Publication years ranged from 1991 to 2015 (Table). Study populations were primarily from Europe (n = 9) or the United States (n = 5). Pneumonia was the most common infection studied, with 3 studies evaluating VAP and 9 studies evaluating CAP. There were also 3 studies of intra-abdominal infections, 2 studies of urinary tract infections (UTIs), 1 study of typhoid fever, and 1 study of hospital-acquired infection of unknown origin. No studies of bacteremia or soft tissue infections met inclusion criteria. Short courses of antibiotics ranged from 1 to 8 days, while long courses ranged from 3 to 15 days.

Common study outcomes included clinical cure or efficacy (composite of symptom cure and improvement; n = 13), infection recurrence (n = 10), mortality (n = 9), microbiologic cure (n = 8), and LOS (n = 7; supplementary Table 1).

Nine studies were pilot studies, 1 was a traditional superiority design study, and 9 were noninferiority studies with a prespecified limit of equivalence of either 10% (n = 7) or 15% (n = 2).

Clinical Cure and Efficacy

Thirteen studies of 1727 patients evaluated clinical cure and efficacy (Figure 2).29,30,33,35-40,44-47 The overall risk difference was d = 1.6% (95% CI, −1.0%-4.2%), and the pooled odds ratio was 1.11 (95% CI, 0.85-1.45; supplementary Table 2).
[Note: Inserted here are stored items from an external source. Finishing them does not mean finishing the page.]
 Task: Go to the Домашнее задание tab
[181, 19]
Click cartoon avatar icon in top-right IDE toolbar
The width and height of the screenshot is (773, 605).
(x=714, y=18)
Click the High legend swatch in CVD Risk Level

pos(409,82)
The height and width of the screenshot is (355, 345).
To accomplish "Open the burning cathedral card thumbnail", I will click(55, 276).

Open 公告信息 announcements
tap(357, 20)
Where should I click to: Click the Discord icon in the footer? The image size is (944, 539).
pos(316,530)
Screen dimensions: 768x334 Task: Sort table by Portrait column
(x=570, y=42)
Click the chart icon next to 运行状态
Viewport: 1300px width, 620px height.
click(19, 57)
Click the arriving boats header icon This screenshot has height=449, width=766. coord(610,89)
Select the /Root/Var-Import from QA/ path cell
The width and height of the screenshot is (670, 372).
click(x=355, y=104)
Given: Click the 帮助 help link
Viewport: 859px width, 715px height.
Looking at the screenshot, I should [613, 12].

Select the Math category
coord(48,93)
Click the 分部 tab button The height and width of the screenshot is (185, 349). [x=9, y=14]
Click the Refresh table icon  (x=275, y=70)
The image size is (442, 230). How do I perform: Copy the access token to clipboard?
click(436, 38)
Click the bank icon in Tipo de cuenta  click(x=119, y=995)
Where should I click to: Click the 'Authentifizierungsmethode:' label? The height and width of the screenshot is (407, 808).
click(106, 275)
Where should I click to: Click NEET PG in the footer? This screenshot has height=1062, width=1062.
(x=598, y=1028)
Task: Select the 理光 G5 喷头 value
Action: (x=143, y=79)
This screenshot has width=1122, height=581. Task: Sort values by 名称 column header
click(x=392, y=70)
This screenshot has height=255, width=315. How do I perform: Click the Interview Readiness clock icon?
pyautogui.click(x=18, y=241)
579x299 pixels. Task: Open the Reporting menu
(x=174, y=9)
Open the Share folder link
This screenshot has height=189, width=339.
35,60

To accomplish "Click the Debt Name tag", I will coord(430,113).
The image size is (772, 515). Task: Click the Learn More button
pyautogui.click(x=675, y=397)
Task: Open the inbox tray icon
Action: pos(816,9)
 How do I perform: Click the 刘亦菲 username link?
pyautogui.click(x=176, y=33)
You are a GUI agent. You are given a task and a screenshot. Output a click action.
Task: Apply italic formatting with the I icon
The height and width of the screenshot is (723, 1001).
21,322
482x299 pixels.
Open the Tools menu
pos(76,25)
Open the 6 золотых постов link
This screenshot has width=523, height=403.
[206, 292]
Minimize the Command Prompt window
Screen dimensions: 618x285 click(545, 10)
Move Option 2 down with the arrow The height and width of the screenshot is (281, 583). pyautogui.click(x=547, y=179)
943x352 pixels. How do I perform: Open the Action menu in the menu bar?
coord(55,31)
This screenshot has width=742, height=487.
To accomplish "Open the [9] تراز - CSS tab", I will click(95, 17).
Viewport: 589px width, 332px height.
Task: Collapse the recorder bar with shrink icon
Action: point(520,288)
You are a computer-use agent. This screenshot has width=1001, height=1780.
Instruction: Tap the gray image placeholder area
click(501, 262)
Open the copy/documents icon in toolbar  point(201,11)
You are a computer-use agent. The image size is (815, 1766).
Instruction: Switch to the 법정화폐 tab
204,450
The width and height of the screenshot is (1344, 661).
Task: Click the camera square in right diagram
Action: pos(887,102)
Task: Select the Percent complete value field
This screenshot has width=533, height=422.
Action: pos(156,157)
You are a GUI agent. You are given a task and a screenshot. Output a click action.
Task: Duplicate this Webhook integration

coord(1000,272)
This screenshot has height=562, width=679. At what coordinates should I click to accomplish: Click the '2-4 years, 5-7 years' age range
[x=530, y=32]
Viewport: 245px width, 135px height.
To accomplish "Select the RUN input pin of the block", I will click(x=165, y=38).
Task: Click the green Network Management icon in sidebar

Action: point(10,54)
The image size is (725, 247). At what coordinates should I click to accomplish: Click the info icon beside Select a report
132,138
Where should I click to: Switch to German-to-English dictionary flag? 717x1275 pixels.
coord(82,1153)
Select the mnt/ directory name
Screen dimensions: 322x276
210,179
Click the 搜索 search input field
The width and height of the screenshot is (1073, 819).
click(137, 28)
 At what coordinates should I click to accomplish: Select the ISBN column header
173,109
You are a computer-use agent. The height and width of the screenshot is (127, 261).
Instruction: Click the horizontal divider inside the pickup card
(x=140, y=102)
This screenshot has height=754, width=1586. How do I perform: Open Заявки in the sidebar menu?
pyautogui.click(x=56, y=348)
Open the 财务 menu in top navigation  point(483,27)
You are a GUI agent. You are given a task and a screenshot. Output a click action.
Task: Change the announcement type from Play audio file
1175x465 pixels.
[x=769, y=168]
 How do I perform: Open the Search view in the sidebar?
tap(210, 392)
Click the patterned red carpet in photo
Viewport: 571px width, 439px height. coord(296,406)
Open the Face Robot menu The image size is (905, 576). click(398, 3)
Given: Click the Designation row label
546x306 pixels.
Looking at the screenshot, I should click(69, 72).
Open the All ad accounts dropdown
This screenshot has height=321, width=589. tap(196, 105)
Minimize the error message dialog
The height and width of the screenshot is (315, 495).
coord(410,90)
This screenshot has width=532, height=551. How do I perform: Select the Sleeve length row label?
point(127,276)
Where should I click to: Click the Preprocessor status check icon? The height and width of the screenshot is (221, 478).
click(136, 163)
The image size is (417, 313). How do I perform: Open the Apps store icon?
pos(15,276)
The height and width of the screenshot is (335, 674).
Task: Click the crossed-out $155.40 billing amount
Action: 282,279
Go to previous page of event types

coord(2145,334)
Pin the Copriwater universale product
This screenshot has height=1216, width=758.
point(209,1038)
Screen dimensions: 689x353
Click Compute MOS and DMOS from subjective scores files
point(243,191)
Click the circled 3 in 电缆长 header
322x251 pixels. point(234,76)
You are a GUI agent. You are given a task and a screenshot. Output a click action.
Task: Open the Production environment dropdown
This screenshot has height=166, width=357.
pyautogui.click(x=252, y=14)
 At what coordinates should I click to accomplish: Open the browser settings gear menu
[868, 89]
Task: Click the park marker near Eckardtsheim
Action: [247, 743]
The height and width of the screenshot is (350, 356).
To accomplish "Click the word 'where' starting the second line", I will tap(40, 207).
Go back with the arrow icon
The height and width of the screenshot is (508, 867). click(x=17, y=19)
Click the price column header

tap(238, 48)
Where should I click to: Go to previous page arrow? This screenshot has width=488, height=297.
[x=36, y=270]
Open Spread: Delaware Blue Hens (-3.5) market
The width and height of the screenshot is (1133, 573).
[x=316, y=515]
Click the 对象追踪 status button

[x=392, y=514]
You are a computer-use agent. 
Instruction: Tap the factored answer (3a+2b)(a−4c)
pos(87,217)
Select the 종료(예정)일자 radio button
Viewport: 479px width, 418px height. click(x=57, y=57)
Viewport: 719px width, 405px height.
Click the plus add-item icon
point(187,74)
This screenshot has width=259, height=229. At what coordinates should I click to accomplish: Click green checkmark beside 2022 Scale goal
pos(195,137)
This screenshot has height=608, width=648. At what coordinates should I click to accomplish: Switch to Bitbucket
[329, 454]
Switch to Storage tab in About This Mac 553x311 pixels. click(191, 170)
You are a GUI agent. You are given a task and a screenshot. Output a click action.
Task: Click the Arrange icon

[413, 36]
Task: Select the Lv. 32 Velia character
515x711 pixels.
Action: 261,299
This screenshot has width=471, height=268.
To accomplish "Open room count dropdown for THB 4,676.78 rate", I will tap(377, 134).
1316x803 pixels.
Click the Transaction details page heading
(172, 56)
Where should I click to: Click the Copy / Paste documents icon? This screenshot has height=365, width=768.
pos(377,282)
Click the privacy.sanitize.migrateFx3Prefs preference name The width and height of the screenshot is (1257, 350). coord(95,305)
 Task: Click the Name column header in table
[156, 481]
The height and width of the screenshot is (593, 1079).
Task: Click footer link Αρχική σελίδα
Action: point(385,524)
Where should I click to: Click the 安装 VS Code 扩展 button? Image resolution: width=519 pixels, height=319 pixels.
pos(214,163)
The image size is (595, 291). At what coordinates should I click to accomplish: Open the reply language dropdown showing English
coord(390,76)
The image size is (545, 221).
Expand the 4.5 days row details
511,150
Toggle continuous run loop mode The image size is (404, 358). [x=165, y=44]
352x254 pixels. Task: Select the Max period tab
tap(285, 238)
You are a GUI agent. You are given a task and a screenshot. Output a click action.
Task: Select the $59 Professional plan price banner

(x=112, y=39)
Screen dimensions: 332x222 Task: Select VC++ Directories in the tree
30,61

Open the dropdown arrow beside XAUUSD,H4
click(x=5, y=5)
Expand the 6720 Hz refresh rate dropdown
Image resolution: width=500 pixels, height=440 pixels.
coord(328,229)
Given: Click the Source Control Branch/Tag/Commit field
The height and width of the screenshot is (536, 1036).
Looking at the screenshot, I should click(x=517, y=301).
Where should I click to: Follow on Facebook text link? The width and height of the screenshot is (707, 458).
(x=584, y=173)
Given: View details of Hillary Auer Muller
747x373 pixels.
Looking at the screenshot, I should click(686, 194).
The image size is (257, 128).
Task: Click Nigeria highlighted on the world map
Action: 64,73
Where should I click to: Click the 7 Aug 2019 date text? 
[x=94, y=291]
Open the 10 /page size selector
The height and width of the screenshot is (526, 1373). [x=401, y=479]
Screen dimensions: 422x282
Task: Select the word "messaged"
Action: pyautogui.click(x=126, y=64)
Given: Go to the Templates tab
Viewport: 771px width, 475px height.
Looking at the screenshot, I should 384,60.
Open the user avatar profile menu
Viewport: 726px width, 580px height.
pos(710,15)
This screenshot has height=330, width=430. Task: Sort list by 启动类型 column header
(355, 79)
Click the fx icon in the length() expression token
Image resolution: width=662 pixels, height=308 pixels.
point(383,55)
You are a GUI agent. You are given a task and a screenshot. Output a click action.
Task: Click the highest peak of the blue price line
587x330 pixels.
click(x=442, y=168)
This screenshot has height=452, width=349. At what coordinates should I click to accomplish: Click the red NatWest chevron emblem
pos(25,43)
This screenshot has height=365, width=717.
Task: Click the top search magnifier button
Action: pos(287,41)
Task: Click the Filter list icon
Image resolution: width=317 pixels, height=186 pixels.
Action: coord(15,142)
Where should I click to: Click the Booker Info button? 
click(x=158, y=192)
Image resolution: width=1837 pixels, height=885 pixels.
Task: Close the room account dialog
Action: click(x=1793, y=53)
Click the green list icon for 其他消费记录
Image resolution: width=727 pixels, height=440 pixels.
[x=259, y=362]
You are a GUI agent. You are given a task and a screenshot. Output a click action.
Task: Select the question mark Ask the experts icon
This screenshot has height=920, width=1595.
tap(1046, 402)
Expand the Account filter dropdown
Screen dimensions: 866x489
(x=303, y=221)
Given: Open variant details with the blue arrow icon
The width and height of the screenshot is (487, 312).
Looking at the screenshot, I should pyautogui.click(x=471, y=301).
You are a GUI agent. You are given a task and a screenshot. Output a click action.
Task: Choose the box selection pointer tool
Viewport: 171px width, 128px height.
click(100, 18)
There was no heterogeneity between studies (I2 = 0%, P = .55). Five of 6 studies with a noninferiority design met their prespecified margin, while 1 study of VAP failed to meet the 15% noninferiority margin (d = −11.2% [95% CI, −26.3%-3.8%]).37

Nine studies of 1225 patients evaluated clinical cure and efficacy in CAP (supplementary Figure 1).29,35,38-40,44-47 The overall risk difference was d = 2.4% (95% CI, −0.7%-5.5%). There was no heterogeneity between studies (I2 = 0%, P = .45).

Microbiologic Cure

Eight studies of 366 patients evaluated microbiologic cure (supplementary Figure 2).32-34,36,38,40,41,47 The overall risk difference was d = 1.2% (95% CI, −4.1%-6.4%). There was no statistically significant heterogeneity between studies (I2 = 13.3%, P = .33).

Mortality

Eight studies of 1740 patients evaluated short-term mortality (in hospital to 45 days; Figure 2),30-32,37,39,41,43 while 3 studies of 654 patients evaluated longer-term mortality (60 to 180 days; supplementary Figure 3).30,31,33 The overall risk difference was d = 0.3% (95% CI, −1.2%-1.8%) for short-term mortality and d = −0.4% (95% CI, −6.3%-5.5%) for longer-term mortality. There was no heterogeneity between studies for either short-term (I2 = 0.0%, P = .66) or longer-term mortality (I2 = 0.0%, P = .69).

Infection Recurrence

Ten studies of 1554 patients evaluated infection recurrence (Figure 2).30-34,40-42,45,46 The overall risk difference was d = 2.1% (95% CI, −1.2%-5.3%). There was no statistically significant heterogeneity between studies (I2 = 21.0%, P = .25). Two of the 3 studies with noninferiority design (both evaluating intra-abdominal infections) met their prespecified margins.41,42 In Chastre et al.,31 the overall population (d = 3.0%; 95% CI, −5.8%-11.7%) and the subgroup with VAP due to nonfermenting gram-negative bacilli (NF-GNB; d = 15.2%; 95% CI, −0.9%-31.4%) failed to meet the 10% noninferiority margin.